An heir to the R.J. Reynolds tobacco fortune, Gray, 55, grew up in the white-columned presidential mansion on the campus of the University of North Carolina, where his father was president. He received an undergraduate degree from Harvard, a law degree from North Carolina, then clerked for U.S. Supreme Court Chief Justice Earl Warren. He is divorced and the father of a teenage daughter.

Question: Does a grant of immunity for Monica Lewinsky mean that the president is about to be indicted?

Answer: It means difficulty for the president. But, ultimately, I believe that a sitting president cannot be indicted and tried prior to impeachment and conviction by the Senate. But he does have to respond to an independent counsel, even if the end result is a report to Congress, and not an indictment.

Q: If a president cannot be indicted, was it proper for Starr to subpoena him?

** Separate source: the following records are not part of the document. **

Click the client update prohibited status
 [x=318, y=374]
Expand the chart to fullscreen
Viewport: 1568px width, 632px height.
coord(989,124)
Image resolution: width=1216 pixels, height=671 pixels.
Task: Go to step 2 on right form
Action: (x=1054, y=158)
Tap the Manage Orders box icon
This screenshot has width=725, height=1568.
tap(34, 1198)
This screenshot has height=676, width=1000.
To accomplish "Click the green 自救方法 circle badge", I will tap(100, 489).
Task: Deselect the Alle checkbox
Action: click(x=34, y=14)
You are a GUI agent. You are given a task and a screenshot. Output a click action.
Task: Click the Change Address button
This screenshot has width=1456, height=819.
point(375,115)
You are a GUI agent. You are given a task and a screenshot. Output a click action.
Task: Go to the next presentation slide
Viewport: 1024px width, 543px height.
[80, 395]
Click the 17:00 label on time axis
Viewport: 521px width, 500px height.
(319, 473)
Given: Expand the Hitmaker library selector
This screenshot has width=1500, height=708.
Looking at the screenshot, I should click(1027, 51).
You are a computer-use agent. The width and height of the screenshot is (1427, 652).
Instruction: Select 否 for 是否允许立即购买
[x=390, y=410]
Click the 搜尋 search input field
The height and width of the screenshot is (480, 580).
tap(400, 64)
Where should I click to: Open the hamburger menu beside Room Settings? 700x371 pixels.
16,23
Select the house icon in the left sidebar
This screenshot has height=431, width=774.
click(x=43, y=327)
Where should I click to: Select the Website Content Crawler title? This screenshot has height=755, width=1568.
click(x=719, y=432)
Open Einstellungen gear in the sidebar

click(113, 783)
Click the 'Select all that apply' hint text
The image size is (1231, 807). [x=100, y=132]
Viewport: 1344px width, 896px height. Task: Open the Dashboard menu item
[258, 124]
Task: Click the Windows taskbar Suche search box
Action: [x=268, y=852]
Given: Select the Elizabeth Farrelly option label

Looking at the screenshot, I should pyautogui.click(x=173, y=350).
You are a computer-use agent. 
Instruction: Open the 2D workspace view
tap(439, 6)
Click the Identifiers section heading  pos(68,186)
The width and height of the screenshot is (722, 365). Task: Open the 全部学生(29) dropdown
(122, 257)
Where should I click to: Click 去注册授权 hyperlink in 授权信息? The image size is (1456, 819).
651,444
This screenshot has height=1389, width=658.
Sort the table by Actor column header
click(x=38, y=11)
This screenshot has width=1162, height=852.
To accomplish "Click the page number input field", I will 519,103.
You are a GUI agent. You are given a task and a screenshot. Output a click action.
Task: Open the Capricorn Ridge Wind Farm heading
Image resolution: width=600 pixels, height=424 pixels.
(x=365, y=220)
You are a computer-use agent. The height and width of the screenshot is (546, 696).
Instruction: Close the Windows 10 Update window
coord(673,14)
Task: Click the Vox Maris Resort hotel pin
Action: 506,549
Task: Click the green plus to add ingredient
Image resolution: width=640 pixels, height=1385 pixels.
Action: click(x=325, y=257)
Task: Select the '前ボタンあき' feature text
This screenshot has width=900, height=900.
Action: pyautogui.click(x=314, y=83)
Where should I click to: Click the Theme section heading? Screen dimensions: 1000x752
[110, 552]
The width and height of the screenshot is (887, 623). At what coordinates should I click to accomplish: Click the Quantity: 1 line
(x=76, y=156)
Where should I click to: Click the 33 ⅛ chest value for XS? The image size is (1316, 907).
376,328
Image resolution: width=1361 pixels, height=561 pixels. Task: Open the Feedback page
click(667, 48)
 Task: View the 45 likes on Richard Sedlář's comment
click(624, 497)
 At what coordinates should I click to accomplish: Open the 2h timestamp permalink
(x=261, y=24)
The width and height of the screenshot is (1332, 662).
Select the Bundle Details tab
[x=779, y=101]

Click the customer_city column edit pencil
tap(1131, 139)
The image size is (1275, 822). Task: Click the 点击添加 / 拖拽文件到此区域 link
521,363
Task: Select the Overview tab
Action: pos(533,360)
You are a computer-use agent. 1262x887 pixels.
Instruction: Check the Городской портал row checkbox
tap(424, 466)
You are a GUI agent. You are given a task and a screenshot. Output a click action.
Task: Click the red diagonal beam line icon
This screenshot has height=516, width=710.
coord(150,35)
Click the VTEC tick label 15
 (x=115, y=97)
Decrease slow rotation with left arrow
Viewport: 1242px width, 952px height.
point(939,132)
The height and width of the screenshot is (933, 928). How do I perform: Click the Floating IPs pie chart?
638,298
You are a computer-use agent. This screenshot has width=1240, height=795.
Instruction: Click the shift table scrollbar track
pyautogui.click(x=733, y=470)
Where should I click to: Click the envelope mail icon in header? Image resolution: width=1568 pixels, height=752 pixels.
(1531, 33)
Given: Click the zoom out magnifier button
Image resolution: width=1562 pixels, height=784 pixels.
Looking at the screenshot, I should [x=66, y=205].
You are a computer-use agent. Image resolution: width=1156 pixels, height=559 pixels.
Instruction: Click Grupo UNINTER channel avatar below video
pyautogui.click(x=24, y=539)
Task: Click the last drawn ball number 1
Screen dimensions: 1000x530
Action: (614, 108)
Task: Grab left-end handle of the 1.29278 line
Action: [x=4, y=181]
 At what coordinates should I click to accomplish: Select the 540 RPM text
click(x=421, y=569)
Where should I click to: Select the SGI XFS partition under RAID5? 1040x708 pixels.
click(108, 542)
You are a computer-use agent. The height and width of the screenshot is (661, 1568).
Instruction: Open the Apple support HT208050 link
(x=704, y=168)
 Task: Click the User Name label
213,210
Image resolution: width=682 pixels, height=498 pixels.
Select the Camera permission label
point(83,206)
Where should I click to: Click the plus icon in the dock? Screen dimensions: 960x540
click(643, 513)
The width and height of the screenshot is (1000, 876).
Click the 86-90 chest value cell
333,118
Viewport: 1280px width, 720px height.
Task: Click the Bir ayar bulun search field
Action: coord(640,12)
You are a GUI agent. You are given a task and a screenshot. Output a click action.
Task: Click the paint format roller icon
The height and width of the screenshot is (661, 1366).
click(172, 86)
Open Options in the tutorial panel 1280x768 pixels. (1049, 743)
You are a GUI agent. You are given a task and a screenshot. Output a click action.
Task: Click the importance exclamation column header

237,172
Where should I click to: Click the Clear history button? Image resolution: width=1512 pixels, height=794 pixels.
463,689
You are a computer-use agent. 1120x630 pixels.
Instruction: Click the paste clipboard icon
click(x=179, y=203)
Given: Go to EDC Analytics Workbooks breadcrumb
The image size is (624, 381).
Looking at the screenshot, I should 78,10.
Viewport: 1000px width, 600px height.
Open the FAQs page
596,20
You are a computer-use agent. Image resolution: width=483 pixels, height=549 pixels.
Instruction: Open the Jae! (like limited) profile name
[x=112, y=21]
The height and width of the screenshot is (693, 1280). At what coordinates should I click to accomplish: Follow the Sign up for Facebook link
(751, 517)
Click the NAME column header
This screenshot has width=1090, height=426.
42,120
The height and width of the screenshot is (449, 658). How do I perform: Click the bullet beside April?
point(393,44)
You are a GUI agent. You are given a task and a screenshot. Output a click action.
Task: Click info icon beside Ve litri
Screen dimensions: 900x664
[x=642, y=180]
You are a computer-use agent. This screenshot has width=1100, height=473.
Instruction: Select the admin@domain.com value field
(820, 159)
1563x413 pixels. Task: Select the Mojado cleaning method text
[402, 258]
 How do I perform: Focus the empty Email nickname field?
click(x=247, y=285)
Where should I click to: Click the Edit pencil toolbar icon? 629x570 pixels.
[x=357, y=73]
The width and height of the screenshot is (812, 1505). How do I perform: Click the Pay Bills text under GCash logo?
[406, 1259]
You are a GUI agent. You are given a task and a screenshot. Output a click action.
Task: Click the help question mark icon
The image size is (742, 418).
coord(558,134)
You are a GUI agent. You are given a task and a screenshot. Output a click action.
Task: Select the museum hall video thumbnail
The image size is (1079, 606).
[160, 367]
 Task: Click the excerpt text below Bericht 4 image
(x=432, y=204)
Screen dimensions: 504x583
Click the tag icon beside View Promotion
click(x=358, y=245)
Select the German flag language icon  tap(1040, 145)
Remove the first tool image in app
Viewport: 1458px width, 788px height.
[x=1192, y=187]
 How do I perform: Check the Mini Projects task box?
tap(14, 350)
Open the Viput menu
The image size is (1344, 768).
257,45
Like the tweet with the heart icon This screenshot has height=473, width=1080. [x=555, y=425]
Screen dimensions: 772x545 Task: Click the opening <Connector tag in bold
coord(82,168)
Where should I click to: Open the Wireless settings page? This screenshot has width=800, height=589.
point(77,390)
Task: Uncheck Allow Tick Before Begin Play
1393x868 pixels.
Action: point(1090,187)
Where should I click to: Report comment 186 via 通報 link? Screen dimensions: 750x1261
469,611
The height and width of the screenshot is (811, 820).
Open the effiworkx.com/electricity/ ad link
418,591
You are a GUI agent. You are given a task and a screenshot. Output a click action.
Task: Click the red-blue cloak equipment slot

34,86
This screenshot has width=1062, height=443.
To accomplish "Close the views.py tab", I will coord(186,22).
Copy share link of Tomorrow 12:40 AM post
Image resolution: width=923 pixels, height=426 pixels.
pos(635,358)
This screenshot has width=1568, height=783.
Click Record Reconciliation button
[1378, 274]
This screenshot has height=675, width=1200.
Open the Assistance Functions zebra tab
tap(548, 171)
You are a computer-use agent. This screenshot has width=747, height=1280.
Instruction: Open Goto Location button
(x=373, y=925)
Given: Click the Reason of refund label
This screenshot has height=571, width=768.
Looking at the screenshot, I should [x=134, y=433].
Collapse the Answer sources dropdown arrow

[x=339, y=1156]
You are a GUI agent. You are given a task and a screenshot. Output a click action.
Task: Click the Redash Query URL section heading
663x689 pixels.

A: The president has legitimate arguments for resisting a subpoena based on the fact that he cannot be indicted. But it’s by no means certain he would win those [arguments] in court. If he lost them, he would have lost a great deal for the presidency. He’s already lost a great deal of bargaining leverage for the presidency on attorney-client privilege, on the Secret Service, on executive privilege.

The president has previously agreed to testify before Starr in Whitewater--taped depositions in the White House. Prior presidents have agreed . . . . So I think this president has got to do the same.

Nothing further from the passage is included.